Rechtspraak
Gerechtshof Amsterdam (Locatie Amsterdam), 24 mei 2022
ECLI:NL:GHAMS:2022:1569
Feiten
Werknemer 1 en werknemer 2 zijn als verkeersvlieger in 1990 en 1991 bij de Koninklijke Luchtvaartmaatschappij KLM (hierna: KLM) in dienst getreden als verkeersvlieger. Zij waren in Zwitserland woonachtig en belastingplichtig. KLM heeft tot 2018 geen loonbelasting ingehouden op de betaalde salarissen. Wegens een wijziging in het belastingverdrag tussen Nederland en Zwitserland heeft KLM na 2018 geen loonbelasting meer ingehouden. De Belastingdienst heeft navorderingsaanslagen van in totaal € 1,1 miljoen aan werknemer 1 en € 600.000 aan werknemer 2 opgelegd. Aan KLM zijn geen naheffingsaanslagen loonbelasting opgelegd.
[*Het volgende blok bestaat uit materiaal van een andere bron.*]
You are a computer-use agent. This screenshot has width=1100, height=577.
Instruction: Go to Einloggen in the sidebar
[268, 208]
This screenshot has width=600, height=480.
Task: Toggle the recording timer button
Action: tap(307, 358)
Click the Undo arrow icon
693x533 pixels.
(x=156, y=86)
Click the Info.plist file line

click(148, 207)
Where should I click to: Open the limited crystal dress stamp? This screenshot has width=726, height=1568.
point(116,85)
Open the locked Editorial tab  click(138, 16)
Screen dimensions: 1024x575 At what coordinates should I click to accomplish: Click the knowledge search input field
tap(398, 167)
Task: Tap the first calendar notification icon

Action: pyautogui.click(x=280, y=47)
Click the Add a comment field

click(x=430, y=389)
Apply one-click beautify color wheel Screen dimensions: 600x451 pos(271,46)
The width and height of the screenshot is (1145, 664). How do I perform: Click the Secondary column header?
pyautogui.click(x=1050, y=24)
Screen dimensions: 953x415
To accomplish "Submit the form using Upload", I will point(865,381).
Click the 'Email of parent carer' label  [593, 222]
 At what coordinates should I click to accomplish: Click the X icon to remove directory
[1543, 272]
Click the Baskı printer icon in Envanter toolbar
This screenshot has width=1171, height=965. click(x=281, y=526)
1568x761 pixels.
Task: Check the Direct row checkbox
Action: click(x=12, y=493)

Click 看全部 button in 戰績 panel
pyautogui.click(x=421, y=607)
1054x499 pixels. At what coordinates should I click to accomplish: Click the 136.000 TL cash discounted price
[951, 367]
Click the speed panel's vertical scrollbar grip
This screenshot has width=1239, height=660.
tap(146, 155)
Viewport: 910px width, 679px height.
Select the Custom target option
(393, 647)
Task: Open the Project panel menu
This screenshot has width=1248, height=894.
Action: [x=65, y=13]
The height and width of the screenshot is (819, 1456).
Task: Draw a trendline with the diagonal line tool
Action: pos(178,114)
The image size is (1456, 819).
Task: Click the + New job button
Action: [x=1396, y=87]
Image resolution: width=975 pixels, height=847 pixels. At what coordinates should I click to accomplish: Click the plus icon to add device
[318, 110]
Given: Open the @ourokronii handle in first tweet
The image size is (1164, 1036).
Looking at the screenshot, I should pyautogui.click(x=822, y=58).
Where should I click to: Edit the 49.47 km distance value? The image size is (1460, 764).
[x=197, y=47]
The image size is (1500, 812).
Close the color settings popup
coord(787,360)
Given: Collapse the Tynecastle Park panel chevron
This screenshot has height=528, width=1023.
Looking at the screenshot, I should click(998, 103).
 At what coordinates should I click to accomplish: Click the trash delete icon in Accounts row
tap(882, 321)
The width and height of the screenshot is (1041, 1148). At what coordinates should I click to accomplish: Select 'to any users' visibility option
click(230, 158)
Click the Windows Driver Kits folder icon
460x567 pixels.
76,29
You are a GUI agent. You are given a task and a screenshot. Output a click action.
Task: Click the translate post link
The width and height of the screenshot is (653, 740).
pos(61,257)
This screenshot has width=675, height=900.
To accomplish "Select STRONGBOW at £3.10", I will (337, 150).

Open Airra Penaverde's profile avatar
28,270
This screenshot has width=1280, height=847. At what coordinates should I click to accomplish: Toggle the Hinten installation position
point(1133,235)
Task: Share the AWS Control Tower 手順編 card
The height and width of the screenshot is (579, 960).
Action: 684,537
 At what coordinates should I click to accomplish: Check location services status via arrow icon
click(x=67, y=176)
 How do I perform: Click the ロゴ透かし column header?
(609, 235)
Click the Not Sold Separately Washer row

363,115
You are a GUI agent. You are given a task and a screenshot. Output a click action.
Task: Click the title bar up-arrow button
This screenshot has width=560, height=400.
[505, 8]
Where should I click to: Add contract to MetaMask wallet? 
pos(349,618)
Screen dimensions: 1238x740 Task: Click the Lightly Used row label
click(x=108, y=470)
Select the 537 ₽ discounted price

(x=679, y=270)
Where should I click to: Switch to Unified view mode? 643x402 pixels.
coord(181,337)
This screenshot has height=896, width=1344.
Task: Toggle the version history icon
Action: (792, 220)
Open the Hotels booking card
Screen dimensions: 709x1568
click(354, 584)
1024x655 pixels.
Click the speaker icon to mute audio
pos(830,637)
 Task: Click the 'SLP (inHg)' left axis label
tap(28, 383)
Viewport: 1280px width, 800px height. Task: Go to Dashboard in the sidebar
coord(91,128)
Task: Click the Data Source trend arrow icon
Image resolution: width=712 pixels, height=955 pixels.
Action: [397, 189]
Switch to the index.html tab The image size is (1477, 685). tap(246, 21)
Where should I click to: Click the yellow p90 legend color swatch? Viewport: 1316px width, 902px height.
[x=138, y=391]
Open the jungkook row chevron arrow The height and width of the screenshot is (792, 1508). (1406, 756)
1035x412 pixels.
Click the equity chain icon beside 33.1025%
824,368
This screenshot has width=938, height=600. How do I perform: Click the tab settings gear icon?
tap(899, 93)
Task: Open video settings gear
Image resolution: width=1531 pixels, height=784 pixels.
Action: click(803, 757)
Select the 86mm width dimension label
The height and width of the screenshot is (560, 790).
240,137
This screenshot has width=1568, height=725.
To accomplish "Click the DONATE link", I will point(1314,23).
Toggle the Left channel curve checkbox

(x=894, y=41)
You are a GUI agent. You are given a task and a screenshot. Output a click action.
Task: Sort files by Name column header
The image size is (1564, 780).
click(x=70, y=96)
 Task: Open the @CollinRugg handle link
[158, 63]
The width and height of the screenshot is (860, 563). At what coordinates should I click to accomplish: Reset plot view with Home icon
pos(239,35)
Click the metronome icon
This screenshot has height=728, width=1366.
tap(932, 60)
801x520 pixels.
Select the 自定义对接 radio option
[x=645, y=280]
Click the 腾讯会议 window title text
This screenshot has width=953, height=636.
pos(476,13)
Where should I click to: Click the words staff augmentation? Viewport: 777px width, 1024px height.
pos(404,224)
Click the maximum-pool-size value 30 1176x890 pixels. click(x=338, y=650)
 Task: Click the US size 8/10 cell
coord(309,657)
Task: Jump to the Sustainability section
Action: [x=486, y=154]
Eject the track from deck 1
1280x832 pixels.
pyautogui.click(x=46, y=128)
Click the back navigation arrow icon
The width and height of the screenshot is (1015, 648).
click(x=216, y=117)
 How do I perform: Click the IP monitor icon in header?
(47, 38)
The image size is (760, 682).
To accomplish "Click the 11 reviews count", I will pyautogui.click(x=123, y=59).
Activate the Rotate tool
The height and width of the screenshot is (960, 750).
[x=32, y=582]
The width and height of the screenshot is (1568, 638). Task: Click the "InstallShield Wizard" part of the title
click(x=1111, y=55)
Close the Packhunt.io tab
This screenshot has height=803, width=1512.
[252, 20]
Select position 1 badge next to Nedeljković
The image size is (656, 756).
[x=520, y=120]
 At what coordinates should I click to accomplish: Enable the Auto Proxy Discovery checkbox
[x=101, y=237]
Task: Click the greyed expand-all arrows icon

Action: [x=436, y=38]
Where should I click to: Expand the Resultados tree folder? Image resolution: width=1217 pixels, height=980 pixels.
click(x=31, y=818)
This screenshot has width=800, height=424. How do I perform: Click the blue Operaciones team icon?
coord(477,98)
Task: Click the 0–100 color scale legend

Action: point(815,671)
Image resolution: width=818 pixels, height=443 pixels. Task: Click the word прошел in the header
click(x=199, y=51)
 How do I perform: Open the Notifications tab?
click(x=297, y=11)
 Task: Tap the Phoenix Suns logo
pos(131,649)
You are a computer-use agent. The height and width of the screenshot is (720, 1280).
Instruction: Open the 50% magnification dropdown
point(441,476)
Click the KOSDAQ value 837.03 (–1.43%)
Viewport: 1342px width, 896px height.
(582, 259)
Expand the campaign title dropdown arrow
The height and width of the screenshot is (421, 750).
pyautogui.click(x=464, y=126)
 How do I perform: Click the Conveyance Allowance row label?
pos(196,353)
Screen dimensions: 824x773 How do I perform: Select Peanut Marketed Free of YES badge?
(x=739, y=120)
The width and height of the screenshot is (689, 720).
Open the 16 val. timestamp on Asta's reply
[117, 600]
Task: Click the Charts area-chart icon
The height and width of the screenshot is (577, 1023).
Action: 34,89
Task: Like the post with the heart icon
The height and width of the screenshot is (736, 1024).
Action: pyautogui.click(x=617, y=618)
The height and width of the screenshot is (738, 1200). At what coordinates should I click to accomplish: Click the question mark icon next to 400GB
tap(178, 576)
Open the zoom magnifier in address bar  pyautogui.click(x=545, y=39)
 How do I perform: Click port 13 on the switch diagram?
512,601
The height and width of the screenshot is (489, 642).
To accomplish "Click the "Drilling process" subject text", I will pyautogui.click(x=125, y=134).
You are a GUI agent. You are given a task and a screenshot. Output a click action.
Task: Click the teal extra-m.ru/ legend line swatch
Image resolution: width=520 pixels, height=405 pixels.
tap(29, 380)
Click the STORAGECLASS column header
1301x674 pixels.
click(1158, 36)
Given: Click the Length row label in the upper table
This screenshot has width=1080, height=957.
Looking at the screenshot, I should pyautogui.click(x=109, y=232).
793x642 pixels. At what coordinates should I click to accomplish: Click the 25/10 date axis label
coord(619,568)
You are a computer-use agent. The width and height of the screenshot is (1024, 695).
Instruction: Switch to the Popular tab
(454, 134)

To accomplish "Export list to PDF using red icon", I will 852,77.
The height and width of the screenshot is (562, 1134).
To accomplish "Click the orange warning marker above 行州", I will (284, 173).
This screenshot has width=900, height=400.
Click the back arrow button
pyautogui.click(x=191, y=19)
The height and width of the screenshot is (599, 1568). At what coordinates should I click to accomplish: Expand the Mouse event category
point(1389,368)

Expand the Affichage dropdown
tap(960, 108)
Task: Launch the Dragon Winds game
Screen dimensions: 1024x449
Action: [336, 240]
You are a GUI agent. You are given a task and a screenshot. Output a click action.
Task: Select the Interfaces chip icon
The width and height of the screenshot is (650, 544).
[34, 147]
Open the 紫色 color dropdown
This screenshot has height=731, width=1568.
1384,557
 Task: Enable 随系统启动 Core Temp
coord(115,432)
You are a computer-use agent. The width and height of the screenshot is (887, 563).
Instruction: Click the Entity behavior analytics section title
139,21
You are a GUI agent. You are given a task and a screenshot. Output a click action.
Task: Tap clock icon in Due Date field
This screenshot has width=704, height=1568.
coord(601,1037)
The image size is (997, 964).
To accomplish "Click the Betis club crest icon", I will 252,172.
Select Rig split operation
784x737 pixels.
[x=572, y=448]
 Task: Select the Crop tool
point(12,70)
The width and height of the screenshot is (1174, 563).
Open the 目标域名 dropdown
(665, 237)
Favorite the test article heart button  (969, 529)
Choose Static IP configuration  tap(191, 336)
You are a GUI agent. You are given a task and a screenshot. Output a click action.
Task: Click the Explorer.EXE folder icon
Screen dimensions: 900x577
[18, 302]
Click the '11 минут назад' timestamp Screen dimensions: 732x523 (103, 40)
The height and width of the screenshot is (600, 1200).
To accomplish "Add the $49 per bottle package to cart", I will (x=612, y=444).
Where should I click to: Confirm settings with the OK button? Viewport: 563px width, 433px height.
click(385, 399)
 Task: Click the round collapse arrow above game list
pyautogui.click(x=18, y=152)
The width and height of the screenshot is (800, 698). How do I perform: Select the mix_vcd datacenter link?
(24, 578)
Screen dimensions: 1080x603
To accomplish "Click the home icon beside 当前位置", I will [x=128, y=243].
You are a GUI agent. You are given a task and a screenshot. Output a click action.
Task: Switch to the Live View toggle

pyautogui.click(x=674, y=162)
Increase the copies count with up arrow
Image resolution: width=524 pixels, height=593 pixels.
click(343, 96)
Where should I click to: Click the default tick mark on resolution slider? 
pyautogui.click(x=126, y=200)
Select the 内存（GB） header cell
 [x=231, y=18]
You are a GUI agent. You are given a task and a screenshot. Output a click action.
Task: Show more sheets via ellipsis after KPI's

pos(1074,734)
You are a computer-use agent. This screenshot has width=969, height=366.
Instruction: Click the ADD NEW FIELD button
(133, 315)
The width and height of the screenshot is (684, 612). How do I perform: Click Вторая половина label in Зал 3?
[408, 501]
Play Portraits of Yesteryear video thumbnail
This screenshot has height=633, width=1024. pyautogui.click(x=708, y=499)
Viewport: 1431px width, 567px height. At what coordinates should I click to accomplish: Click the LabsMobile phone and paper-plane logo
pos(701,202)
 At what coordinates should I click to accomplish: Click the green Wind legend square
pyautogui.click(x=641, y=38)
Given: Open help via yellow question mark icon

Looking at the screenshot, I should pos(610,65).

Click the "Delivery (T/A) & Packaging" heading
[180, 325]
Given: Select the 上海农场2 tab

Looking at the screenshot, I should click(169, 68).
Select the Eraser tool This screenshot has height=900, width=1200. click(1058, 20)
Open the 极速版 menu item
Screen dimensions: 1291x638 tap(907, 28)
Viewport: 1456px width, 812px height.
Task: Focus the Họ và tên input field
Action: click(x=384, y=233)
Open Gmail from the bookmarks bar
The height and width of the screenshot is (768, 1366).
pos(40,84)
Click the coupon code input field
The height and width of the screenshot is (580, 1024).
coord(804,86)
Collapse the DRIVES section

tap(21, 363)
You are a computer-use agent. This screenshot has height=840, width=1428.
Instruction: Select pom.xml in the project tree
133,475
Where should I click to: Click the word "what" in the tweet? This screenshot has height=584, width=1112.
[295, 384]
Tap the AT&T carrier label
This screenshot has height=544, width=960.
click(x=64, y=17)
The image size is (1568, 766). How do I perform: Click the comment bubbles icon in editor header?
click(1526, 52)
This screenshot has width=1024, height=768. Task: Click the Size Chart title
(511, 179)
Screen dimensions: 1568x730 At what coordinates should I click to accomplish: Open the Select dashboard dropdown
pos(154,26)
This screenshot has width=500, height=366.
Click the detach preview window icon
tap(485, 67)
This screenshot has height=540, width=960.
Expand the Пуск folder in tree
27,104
Per 1 januari 2018 houdt KLM loonbelasting in op het salaris van werknemer 1. Werknemer 2 is per 1 juli 2016 met pensioen gegaan en uit dienst getreden. Werknemer 1 en werknemer 2 vorderen betaling door KLM van de door hen aan de Belastingdienst te betalen naheffingen. Zij claimen bij indiensttreding met KLM een nettoloon te zijn overeengekomen en zij voeren aan dat KLM hen niet heeft gewaarschuwd voor de naheffingsaanslagen. De kantonrechter heeft geoordeeld dat de nettoloonafspraak niet is bewezen. KLM had beide werknemers op grond van goed werkgeverschap wel mogen waarschuwen voor de gevolgen van de verdragswijziging. De schade is door de kantonrechter voor 50% aan elk der partijen toegekend. Werknemer 1 en 2 stellen zich in hoger beroep op het standpunt dat wel sprake is van een nettoloonafspraak. Volgens KLM is de fiscale situatie per land zeer divers, waardoor van KLM niet kan worden verwacht dat zij wetswijzigingen bijhoudt en haar werknemers daarover tijdig informeert.
Oordeel
Volgens het hof is van een nettoloonafspraak bij indiensttreding geen sprake, omdat enige schriftelijke vastlegging ontbreekt. Een wijziging in de inhoudingsplicht leidt niet uit zichzelf tot een aanpassing van de arbeidsrechtelijke afspraken tussen werknemer en werknemer. Volgens het hof is de werknemer zelf verantwoordelijk voor nakoming van zijn fiscale verplichtingen. Niet is komen vast te staan dat KLM wist dat zij na de verdragswijziging direct loonbelasting had dienen in te houden. Niet aannemelijk is dat KLM opzettelijk niet is overgegaan tot het nalaten van inhouden van de loonbelasting. Het hof komt tot het oordeel dat de zorgplicht van KLM niet zo ver strekt dat verplichtingen in de sfeer van de inkomstenbelasting in de verschillende woonlanden van haar werknemers tot een adviserende taak van KLM als werkgeefster dient te leiden. Als de vliegers tijdig geweten hadden wat zij behoorden te weten, namelijk dat het belastingverdrag tussen Zwitserland en Nederland een wijziging van hun fiscale positie in de sfeer van de inkomstenbelasting tot gevolg kon hebben, dan hadden zij zich zelf tijdig op hun positie dienen te beraden. Toerekening van naheffing van inkomstenbelasting bij de werknemers aan de werkgever die ten onrechte geen loonbelasting heeft ingehouden, zoals de kantonrechter in het bestreden vonnis voor 50% billijk heeft geoordeeld, gaat in de omstandigheden van dit geval te ver.